Matviyenko: The Post-Modern Brezhnev?

matvienko_soviet_era St Petersburg Times

By Vladimir Kovalev

Governor Valentina Matviyenko has a strong sense of nostalgia for the Soviet era, when she steadily moved up through the ranks of the Communist Party, getting closer to the top of party. Perhaps her dreams were shattered when the Soviet Union collapsed at the beginning of 1990s.

But in 2004, Matviyenko could return to the career path that she became used to, after seeing in the Kremlin-backed United Russia party something familiar that she has missed in the years since the last communist left City Hall in 1991.

"United Russia has become a real political force in St. Petersburg," Matviyenko said last week at the official opening ceremony of the city branch office of United Russia.

"This is reflected in the constructive work of the party with the legislative and executive branches of power," she said. "This is a centrist party that grieves for the country."

As if without United Russia Matviyenko would not be able to grieve strongly enough about the country and the city that she was elected to grieve for.

She said she is thinking of joining United Russia.

"We are ready to accept Valentina Matviyenko in the party and believe it would be logical for her to become a member of the United Russia Supreme Council," said Vadim Tyulpanov, the Legislative Assembly speaker and head of the St.

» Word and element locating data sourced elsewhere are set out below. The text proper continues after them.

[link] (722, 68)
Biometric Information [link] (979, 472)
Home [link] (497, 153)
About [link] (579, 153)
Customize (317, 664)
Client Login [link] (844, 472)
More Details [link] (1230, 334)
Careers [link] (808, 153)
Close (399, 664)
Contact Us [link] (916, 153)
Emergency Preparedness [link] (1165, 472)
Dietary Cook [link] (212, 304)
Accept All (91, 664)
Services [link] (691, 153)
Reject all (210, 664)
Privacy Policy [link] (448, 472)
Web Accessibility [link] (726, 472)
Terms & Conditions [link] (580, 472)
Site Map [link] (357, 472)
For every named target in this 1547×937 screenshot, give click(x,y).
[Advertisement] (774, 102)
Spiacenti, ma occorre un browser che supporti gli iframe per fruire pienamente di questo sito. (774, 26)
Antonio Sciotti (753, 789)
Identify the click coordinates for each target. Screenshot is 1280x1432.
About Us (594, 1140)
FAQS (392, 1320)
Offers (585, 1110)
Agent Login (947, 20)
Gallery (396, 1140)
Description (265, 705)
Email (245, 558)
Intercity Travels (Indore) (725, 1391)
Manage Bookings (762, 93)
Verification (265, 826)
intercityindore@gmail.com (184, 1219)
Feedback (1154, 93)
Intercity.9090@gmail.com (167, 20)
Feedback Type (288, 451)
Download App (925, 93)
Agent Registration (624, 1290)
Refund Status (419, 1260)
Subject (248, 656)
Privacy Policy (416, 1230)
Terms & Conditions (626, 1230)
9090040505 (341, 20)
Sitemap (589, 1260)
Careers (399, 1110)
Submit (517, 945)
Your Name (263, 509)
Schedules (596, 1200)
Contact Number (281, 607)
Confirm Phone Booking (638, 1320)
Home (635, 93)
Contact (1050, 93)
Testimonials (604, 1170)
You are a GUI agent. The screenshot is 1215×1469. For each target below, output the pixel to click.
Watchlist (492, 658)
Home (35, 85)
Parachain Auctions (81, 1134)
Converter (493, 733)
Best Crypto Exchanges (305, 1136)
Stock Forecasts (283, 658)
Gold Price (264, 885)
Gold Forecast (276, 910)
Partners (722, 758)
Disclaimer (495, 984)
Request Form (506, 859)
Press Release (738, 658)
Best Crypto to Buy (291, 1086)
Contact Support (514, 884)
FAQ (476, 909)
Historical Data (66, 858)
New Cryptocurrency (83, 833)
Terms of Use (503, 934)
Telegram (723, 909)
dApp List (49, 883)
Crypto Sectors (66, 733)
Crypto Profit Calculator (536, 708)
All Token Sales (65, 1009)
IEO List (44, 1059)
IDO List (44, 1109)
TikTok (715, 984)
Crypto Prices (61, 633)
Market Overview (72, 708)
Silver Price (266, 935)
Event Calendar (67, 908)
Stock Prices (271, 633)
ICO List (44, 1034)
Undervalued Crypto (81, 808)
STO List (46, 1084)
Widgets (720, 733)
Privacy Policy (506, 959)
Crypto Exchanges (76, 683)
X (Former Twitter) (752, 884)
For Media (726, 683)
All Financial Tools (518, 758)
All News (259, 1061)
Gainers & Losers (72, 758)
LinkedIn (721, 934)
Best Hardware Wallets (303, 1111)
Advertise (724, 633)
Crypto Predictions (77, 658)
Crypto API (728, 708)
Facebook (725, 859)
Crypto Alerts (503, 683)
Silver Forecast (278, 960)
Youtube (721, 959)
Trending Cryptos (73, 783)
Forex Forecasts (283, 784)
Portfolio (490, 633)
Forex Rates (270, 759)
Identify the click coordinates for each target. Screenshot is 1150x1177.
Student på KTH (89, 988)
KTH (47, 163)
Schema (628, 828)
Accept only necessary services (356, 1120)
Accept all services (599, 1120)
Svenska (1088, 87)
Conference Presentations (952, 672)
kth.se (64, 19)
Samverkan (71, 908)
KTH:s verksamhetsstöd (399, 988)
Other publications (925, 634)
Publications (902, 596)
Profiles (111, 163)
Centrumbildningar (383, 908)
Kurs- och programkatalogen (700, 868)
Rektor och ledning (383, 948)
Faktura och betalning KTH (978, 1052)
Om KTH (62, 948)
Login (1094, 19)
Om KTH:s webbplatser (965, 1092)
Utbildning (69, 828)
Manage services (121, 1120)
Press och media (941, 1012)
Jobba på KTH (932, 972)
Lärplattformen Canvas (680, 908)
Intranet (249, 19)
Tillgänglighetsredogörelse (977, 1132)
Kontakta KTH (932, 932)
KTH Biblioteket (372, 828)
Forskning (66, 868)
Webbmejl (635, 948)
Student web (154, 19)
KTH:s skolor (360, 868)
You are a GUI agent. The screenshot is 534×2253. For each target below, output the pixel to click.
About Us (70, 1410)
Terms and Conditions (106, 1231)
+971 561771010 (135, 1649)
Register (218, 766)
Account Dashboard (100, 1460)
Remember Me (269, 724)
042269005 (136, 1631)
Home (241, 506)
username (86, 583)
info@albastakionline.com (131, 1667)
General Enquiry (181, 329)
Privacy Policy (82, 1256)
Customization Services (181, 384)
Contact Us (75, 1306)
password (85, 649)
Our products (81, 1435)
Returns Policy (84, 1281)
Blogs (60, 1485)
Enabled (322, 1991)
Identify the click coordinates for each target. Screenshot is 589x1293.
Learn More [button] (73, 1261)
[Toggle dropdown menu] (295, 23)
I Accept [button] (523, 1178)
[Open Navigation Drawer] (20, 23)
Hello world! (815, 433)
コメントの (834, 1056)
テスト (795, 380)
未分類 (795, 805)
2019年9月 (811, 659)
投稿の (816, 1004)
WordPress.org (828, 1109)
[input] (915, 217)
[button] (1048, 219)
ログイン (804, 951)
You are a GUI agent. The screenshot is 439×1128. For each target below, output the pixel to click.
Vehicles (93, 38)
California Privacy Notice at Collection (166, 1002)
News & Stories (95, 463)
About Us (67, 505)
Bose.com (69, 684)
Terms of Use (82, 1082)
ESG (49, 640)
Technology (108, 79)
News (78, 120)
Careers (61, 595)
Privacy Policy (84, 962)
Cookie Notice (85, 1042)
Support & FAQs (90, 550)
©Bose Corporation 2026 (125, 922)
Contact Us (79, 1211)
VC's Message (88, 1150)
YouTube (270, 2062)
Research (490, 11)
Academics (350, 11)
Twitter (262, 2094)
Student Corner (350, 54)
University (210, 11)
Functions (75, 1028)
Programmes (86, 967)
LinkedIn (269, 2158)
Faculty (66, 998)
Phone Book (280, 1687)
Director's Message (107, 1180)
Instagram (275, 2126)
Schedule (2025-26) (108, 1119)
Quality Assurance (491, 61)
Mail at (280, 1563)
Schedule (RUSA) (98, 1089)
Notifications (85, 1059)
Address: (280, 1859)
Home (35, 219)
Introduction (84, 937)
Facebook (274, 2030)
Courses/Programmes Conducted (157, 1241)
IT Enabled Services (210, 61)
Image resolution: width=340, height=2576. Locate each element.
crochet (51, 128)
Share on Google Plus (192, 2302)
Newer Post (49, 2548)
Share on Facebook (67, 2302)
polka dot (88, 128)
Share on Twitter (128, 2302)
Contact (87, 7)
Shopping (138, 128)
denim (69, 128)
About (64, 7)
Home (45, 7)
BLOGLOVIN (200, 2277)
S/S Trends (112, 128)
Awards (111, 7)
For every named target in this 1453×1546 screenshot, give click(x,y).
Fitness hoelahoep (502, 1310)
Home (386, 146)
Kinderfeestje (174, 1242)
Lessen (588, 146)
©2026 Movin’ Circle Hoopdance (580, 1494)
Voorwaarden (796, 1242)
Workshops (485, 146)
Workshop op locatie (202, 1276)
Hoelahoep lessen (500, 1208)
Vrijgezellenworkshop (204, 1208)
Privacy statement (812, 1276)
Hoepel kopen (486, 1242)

Petersburg branch of United Russia.

I believe Matviyenko has chosen the right way to develop her career, taking into account that if certain expectations are fulfilled the United Russia Supreme Council will in several years turn into an analog of the Politburo, or the Political Council of the Soviet Union, which was responsible for everything in U.S.S.R.

If that does indeed happen, she will be right at the top with a chance to repeat the achievement of Leonid Brezhnev, one the longest-serving CPSU leaders in Soviet history. Isn't that her secret dream?

All this, of course, is speculation and seems like it could be written for a political novel, such as George Orwell's "1984."

On the other hand, there is nothing speculative in saying that United Russia is taking over the role that was formerly that of the CPSU. In the Soviet era, the CPSU was call was called "the managing and guiding party."

Matviyenko doesn't care that United Russia, with all its devotion to President Vladimir Putin, its strong hierarchy of subservient bureaucrats and rejection of alternative points of view, has guided the country into the ditch.

Politicians in contemporary Russia have become quite used to the practice of treading on rakes without noticing. They have done this several times in a row already. And I am afraid, for his particular reason, there is no way that Matviyenko could be persuaded that being a United Russia member would hinder rather than help her in her job of heading City Hall.

For most of her adult life Matviyenko, 55, has worked inside Communist Party structures. It is unlikely that a person who graduated from the party's Academy for Public Sciences in 1985 is able to change her mind about the party's role in managing the public.

Unfortunately, the public has known this for quite some time.

When I first heard Matviyenko speaking publicly in St. Petersburg last year, after she was appointed to head the Northwest presidential representative office, I could not believe how many words from the vocabulary of a typical Communist party official she used. That vocabulary is still familiar to many people who remember Brezhnev's speeches on the three Soviet television channels.

Then there was an unpleasant echo in my ears, which, I'm afraid, is going to turn into a loud cacophony some time soon when United Russia becomes the only party and its members are given the sovereign right to rule the rest of us.